_Selection_

33rd Sunday OT: Prov 31.1-13, 19-20, 30-31; I Thes 5.1-6; Matt 25.14-15, 19-21
Fr. Philip N. Powell
Church of the Incarnation, Irving, TX
In case you haven’t noticed: the end is near.
For the last several weeks Jesus has been teaching his disciples the basics of servant-leadership, communal living, the necessity of preparedness for the consummation of the kingdom. He has been preparing them for the hard reality that some will not follow them, others will openly rebel against them, some will persecute them, and still others will follow at first, then wander away, and possibly join the persecution. There is little in the recent gospel readings from Matthew to lighten our mood, to lift our hearts, or to make this choice for Christ easier. Good! It’s not supposed to be an easy choice to make nor is it supposed to be a easy life once chosen. There’s nothing easy or simple about a life lived in Christ for others. It’s work. Hard work. The pay is bad. The hours long. You can’t pick your co-workers. But hey I hear the benefits are pretty good!
So, what is this work in Christ for others? Jesus has been prepping the oftentimes dense disciples for their post-resurrection role as living witnesses to the gospel he has been preaching. He’s been preparing them for the tough task of living in a world that demands of its inhabitants a ruthless individualism, a mercenary mindset in service, and a dogged ladder-climbing mentality to the top. The spirit of this world demands the worship of the idols of money, power, prestige, celebrity, reputation, and appearance.
Jesus knows that he’s leaving his best students to the ravening wolves of empty and seductive philosophies—worldviews that make the human person nothing more than an animal, worldviews that make the human person into angels with traitorous bodies, and worldviews that make creatures into the Creator, that make gods out of what God has made. He knows that what he has taught them to teach is treachery to the Empire and the Temple, a betrayal of everything sacred to the powers and principalities of this world and blasphemy to the faith of their mothers and fathers.
But he leaves them knowing that he will send his Spirit among them after he is gone and that he will return in the end to gather them up and make them perfect in his presence forever. In the meantime, they have a lot of hard work to do. They have been given a handful of talents, a fistful of dollars to spend, invest, or bury. The good and faithful servant in our gospel reading tonight invests his talents and is rewarded with greater responsibilities and a share in his master’s joy.

(Entries for locating text and elements)
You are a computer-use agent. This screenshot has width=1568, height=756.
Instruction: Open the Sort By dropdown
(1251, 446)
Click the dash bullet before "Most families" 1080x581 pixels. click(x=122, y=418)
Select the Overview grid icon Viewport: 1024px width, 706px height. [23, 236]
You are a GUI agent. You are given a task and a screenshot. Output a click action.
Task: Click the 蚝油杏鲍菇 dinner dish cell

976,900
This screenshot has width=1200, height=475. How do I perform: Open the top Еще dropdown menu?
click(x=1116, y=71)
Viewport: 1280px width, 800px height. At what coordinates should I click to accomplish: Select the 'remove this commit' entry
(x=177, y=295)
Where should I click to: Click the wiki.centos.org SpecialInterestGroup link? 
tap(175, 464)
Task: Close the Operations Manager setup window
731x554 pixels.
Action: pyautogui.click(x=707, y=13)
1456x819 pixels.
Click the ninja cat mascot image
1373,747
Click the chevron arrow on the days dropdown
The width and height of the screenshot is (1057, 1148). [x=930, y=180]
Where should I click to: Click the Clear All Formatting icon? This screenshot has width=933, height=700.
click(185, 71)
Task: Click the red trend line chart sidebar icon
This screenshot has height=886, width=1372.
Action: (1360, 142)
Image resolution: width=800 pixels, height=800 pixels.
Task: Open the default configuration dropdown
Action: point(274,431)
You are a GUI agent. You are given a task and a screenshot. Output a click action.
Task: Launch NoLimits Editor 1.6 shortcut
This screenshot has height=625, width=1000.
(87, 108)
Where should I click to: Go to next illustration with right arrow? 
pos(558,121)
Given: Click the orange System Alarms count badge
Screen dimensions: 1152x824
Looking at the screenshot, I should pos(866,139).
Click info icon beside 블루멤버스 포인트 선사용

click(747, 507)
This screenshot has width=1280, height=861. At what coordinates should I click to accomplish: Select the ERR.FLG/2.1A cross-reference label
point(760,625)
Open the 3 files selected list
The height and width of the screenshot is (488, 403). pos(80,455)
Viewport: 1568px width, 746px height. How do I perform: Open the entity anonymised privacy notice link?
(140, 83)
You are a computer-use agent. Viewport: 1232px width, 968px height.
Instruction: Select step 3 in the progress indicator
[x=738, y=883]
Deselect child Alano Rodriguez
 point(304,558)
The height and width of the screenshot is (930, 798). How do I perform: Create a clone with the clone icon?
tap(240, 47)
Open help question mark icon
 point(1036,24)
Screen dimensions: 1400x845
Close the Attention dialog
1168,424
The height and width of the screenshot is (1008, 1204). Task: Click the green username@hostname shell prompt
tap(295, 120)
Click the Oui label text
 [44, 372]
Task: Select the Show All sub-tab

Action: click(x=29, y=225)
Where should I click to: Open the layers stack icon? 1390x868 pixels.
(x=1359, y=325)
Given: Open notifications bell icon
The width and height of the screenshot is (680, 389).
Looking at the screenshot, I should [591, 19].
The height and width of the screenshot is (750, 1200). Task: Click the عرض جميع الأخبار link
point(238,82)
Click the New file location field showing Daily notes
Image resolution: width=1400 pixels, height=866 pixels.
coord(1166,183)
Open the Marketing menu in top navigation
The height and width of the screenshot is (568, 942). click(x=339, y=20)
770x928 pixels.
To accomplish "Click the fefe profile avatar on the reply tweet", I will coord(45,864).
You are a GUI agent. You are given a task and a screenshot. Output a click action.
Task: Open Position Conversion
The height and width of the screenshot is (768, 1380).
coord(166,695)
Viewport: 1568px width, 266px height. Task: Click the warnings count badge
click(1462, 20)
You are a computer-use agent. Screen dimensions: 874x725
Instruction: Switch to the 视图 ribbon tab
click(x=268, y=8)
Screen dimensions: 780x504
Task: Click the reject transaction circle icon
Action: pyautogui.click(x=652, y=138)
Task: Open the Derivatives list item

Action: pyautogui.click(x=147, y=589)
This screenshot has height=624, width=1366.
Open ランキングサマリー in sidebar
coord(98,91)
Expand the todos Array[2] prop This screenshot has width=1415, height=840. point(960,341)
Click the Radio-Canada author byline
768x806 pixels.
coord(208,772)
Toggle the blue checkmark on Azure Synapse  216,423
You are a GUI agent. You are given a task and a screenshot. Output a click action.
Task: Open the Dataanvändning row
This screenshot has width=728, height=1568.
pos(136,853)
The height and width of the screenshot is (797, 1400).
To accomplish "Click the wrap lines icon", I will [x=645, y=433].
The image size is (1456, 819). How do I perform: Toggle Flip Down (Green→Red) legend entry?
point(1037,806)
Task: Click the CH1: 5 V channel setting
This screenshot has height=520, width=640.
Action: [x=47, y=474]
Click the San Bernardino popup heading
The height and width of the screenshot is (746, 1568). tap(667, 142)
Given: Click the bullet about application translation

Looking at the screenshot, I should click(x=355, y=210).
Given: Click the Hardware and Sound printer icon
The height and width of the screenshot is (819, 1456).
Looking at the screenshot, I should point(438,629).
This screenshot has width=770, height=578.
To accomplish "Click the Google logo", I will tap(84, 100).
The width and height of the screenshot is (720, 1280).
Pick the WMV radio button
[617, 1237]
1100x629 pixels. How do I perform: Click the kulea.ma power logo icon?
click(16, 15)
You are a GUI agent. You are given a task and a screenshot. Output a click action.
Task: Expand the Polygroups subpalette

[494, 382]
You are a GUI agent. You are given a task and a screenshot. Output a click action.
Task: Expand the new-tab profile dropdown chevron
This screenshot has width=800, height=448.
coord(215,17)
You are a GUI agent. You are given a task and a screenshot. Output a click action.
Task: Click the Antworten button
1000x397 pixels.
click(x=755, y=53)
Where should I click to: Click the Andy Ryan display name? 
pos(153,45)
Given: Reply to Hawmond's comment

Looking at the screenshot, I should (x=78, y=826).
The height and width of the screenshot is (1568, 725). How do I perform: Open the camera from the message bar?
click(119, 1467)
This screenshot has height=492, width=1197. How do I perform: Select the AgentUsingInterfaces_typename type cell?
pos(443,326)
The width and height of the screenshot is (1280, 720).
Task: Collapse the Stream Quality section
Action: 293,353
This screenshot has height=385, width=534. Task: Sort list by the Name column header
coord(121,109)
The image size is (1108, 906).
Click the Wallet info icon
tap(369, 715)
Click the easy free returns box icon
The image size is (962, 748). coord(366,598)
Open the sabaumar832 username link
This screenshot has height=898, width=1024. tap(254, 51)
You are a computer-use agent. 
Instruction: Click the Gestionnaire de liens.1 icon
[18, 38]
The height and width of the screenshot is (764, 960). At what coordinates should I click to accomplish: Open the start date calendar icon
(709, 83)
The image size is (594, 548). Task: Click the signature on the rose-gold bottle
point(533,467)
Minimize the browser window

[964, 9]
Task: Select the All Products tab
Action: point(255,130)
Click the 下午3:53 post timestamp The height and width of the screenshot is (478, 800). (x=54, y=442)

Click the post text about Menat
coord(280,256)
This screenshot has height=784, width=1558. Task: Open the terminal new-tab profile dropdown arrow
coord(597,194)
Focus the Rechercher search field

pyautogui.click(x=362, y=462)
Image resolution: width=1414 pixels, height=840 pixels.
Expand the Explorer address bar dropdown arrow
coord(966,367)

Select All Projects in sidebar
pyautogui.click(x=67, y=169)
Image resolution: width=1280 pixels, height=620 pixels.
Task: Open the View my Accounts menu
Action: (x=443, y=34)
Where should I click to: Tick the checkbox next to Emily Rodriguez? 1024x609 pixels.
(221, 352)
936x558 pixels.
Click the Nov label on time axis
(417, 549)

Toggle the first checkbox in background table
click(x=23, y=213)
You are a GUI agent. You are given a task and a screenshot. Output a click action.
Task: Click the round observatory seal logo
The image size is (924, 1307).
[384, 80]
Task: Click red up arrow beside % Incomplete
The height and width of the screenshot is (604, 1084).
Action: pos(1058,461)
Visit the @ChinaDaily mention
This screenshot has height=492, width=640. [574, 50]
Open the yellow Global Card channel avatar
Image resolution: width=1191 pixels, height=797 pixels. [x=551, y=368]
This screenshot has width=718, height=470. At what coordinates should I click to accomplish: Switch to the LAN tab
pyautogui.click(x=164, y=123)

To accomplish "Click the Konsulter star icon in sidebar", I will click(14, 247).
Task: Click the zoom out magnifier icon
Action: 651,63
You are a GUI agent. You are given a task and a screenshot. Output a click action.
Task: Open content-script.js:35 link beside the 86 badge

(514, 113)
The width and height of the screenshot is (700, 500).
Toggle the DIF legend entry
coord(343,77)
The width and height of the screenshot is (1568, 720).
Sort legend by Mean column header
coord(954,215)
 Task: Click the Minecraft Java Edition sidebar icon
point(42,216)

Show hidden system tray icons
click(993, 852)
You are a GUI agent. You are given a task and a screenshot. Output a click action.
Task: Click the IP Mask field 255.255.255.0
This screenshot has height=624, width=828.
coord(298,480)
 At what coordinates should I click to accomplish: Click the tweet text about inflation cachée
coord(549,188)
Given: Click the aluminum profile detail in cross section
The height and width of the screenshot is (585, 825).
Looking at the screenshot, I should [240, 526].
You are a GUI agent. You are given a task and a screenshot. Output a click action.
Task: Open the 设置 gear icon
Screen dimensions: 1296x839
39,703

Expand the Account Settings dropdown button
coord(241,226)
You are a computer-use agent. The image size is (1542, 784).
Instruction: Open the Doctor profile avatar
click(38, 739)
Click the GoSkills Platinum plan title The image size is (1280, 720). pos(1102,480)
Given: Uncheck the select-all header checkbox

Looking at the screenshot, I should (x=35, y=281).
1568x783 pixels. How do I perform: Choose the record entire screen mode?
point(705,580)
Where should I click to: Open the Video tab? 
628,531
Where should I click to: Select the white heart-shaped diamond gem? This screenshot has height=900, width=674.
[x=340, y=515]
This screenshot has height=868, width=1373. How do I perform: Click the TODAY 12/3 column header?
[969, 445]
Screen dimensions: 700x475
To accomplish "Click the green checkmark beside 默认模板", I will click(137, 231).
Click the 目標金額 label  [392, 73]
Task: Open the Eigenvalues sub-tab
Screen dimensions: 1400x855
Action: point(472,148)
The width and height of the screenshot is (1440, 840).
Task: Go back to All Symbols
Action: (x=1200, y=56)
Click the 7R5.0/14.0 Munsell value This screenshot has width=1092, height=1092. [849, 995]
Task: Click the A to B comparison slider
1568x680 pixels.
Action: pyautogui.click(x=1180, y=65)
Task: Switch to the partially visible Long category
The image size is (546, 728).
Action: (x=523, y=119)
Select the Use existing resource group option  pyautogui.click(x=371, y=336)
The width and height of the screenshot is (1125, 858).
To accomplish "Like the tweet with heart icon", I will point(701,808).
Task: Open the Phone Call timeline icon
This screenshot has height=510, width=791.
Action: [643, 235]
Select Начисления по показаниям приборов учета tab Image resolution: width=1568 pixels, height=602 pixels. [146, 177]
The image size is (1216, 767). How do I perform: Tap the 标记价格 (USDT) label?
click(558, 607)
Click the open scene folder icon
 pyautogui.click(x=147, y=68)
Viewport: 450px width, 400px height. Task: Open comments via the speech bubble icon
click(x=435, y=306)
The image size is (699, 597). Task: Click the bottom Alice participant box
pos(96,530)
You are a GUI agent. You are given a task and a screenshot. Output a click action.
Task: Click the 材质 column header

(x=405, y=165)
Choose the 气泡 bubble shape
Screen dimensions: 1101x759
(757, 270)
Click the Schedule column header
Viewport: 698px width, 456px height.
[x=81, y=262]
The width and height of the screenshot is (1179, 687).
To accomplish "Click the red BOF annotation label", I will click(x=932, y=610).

_Problem to solve_
Continue the homily on the 33rd Sunday readings, picking up after its final sentence and keeping the same preaching voice for a few more paragraphs.

_Solved problem_
Jesus makes this point: take the gifts I give you and make them bigger, better, and more fruitful. Make them grow. Make them more. Spend them and they are gone. Bury them and they rot. But if you make the hard choice to follow my way, to teach as I taught, to preach as I preached, to live as I lived, your talents will flourish, your gifts will abound, and the fruit you produce for the kingdom will be worth any reward from heaven.
The gift of the divine life left unshared with others is buried, rotted, or stupidly spent. The gift of the divine life lived in cringing fear of opposition or boring religious routine is puttered away, squandered at our Lord’s expense. The gift of the divine life lived in dull moderation with an eye to practicality, convenience, or inoffensiveness is a rich inheritance blown on cotton candy and circus hot dogs.
Jesus knows all of this. He knows the temptations that await his favorite students. He knows the troubles that will rock their faith, make them question their witness, and seduce them into complacency. He knows them. And he knows us. So, he prepares us to spend our lives in him serving others, teaching what he taught, preaching what he preached, living as he lived.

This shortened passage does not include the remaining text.